From the Court of Justice to the General Court: can legitimacy be preserved?

The Court of Justice of the European Union in Luxembourg ensures that EU law is interpreted and applied in the same way in all Member States. When national courts are unsure about how to interpret an EU rule, they can ask the Court for a preliminary ruling, and in some cases they are obliged to do so. Recently, the workload of the Court of Justice of the European Union (CJEU) has increased significantly, which has lengthened the processing times for preliminary rulings. To reduce the workload of the Court of Justice, part of the responsibility for preliminary rulings was transferred to the General Court as of October 2024. The General Court will now have to deal with matters such as VAT, excise duties and customs, while the Court of Justice of the EU will retain cases relating to other areas, as well as the transferred cases concerning fundamental principles, the EU treaties or human rights. This change raises important questions: how are cases distributed between the courts in practice? Does the General Court maintain the same high legal standards as the Court of Justice? Is there a risk of ambiguity or strategic referrals from national courts?
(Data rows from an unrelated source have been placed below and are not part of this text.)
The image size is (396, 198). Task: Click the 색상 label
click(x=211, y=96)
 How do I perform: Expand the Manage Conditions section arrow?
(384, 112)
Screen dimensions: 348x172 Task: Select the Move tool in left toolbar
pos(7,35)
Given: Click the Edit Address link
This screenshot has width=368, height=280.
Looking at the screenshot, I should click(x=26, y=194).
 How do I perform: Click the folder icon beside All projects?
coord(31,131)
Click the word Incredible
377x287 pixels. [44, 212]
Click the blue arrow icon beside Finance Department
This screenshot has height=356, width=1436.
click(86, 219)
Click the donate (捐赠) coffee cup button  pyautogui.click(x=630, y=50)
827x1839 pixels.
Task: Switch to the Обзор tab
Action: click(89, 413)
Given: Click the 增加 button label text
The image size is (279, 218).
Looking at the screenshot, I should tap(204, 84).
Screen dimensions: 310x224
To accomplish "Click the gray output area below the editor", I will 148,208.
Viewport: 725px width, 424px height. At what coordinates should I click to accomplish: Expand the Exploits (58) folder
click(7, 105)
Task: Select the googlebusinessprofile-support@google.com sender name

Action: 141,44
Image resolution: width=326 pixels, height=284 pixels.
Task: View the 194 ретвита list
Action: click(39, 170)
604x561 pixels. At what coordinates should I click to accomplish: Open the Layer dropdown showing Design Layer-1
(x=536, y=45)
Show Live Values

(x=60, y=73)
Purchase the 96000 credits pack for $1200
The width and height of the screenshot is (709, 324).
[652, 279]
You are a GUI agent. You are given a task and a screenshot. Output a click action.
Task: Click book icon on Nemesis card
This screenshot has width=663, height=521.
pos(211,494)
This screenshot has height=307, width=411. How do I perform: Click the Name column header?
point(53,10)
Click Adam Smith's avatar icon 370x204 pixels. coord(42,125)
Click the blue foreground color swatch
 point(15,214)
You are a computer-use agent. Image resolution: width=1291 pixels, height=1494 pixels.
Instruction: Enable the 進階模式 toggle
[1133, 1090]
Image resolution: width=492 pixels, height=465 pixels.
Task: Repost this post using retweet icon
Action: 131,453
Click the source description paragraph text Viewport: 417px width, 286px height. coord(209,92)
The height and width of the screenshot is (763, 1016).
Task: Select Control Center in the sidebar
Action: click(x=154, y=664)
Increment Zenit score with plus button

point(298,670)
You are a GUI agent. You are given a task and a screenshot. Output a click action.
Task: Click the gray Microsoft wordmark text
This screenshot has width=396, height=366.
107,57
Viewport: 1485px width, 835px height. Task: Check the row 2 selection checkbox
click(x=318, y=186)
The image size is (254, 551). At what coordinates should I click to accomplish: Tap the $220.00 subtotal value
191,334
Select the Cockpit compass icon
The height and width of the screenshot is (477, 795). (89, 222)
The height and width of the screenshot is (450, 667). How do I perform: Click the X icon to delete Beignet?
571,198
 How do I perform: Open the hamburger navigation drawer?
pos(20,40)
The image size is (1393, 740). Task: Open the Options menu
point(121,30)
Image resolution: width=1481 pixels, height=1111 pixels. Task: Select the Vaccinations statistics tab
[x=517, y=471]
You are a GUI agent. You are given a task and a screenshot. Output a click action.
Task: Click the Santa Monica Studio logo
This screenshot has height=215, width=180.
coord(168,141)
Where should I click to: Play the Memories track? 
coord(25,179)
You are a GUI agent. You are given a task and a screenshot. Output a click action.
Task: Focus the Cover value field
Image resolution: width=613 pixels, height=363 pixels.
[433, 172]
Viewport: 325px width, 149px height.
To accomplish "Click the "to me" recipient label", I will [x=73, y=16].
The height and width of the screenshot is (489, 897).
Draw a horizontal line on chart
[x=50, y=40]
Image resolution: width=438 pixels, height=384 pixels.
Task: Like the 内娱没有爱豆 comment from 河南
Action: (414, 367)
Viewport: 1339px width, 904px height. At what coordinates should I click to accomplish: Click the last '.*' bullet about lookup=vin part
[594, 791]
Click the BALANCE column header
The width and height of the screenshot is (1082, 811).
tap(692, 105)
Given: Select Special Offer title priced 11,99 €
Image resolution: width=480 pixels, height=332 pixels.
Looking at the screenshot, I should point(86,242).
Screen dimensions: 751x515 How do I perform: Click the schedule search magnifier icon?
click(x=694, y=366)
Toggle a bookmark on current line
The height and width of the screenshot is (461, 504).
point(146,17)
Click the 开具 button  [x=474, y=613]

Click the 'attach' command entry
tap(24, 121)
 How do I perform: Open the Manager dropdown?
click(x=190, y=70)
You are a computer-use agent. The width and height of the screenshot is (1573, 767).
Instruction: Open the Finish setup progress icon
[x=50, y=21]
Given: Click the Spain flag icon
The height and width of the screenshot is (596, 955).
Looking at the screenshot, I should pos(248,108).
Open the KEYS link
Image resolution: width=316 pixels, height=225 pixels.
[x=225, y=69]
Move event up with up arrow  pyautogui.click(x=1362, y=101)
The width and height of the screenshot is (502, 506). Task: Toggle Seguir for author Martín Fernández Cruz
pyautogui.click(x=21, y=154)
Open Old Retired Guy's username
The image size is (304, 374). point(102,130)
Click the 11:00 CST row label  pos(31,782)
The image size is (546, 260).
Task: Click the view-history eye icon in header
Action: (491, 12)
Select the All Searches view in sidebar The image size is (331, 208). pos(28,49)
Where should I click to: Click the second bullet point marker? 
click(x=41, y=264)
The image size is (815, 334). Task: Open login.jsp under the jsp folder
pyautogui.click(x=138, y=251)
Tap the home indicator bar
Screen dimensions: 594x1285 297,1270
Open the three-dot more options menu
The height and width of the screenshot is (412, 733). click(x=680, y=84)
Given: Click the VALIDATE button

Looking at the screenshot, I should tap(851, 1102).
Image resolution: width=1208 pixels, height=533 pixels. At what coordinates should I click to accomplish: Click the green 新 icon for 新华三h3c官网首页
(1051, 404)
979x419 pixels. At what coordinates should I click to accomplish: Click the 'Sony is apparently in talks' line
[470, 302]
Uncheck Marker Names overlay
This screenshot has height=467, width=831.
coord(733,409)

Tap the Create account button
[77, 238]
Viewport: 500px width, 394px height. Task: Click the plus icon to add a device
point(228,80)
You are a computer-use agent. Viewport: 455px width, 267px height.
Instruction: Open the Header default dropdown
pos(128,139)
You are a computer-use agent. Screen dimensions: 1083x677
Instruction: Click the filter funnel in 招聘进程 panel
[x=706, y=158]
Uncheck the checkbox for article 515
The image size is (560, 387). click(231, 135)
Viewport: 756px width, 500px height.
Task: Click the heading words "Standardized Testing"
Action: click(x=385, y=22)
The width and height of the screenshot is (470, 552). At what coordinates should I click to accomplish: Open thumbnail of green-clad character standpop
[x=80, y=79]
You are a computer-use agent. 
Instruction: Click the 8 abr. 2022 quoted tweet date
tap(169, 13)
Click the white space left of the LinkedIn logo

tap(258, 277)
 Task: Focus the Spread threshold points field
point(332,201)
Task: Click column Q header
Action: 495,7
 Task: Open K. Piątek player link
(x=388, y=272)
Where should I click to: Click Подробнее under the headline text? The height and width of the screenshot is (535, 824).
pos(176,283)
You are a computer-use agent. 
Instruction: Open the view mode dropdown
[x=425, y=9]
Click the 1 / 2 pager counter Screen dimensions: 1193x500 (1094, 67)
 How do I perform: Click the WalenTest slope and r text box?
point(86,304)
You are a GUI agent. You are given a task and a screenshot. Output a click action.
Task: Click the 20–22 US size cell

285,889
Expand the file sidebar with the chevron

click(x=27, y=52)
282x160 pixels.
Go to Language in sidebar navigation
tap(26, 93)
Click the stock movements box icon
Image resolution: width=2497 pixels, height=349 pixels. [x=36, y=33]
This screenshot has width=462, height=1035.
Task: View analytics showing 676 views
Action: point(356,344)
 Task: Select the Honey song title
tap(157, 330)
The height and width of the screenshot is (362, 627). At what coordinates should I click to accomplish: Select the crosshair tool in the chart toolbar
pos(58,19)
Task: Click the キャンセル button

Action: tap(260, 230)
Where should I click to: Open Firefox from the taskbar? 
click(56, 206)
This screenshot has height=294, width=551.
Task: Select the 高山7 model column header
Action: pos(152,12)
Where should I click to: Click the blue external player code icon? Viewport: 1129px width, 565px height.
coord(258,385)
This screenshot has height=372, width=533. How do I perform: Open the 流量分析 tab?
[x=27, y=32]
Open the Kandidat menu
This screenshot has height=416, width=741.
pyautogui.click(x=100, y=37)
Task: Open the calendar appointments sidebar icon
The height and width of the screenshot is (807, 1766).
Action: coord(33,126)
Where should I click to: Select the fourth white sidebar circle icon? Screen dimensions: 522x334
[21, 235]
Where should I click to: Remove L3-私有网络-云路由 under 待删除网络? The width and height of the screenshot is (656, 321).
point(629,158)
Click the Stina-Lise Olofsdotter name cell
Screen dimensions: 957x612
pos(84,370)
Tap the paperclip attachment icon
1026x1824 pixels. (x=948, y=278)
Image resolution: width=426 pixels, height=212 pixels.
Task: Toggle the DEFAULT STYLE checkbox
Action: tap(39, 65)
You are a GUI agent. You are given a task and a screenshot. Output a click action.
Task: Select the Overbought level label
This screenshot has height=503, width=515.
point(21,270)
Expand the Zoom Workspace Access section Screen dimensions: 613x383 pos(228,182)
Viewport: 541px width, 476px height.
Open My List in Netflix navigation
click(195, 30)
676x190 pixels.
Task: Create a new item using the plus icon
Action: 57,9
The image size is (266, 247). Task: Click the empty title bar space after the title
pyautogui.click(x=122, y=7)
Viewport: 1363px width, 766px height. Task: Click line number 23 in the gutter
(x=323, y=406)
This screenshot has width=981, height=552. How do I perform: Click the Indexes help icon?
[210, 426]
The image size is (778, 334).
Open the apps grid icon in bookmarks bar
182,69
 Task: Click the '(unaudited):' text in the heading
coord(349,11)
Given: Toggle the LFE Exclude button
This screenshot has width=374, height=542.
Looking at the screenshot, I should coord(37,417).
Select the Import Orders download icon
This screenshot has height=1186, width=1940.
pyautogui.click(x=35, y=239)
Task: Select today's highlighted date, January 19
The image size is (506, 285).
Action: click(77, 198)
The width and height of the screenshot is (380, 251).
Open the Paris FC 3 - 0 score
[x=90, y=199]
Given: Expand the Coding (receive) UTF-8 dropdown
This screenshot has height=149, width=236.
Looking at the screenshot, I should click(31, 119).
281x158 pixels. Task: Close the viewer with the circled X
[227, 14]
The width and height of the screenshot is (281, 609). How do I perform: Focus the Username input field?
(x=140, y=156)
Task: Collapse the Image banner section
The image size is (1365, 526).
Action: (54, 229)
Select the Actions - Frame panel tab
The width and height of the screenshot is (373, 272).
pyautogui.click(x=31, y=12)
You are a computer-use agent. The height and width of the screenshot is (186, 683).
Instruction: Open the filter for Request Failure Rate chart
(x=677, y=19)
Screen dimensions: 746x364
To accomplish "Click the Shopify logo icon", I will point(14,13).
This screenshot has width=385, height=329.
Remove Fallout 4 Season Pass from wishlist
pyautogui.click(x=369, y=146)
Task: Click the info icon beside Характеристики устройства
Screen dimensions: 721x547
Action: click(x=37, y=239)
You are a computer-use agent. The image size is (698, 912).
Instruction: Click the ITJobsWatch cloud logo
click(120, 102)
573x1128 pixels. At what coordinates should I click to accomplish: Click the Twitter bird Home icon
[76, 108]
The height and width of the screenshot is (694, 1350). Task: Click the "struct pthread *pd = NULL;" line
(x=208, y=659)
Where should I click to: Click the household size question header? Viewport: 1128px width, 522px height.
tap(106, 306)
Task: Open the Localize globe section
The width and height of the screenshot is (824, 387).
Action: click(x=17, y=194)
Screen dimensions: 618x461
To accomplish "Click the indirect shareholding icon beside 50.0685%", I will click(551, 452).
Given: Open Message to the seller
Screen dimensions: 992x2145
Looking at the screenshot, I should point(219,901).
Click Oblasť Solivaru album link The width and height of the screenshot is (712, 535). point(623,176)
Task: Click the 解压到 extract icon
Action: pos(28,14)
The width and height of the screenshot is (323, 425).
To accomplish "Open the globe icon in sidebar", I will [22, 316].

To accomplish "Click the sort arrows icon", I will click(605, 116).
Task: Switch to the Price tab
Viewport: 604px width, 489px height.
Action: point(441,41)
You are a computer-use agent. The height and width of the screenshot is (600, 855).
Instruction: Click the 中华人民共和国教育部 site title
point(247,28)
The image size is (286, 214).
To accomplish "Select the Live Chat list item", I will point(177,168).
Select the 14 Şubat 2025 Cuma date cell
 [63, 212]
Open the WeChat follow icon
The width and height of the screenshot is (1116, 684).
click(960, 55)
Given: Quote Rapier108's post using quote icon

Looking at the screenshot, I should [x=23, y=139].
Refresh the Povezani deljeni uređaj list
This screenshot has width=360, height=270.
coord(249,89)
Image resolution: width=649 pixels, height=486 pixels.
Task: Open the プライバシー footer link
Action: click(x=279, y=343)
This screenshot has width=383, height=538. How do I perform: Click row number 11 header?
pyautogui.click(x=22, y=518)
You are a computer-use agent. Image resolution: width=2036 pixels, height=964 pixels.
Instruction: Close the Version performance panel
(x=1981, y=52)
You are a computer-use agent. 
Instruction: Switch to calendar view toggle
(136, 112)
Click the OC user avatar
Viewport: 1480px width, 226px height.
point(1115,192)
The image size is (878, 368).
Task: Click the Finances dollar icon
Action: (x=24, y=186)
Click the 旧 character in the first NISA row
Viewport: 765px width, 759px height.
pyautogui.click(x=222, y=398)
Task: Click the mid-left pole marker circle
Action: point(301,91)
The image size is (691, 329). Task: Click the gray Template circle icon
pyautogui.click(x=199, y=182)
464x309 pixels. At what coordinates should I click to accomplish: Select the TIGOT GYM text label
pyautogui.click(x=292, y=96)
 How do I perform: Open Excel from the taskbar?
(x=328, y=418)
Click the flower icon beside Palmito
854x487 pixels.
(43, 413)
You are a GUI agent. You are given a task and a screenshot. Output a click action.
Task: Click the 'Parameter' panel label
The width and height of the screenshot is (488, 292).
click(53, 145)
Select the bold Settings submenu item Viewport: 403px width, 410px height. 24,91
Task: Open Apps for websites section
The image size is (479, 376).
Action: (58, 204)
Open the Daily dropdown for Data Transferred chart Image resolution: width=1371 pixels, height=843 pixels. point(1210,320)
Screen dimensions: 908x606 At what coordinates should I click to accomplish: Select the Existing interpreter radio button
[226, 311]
The project aims to analyze the judgments of the General Court in the first four years after the transfer, focusing on VAT and excise duties, and compare their legal reasoning and clarity with the case law of the CJEU. The aim is to increase knowledge about the legal certainty, quality and legitimacy of the EU judicial system and to assess whether the General Court can establish itself as a reliable player in the preliminary ruling procedure.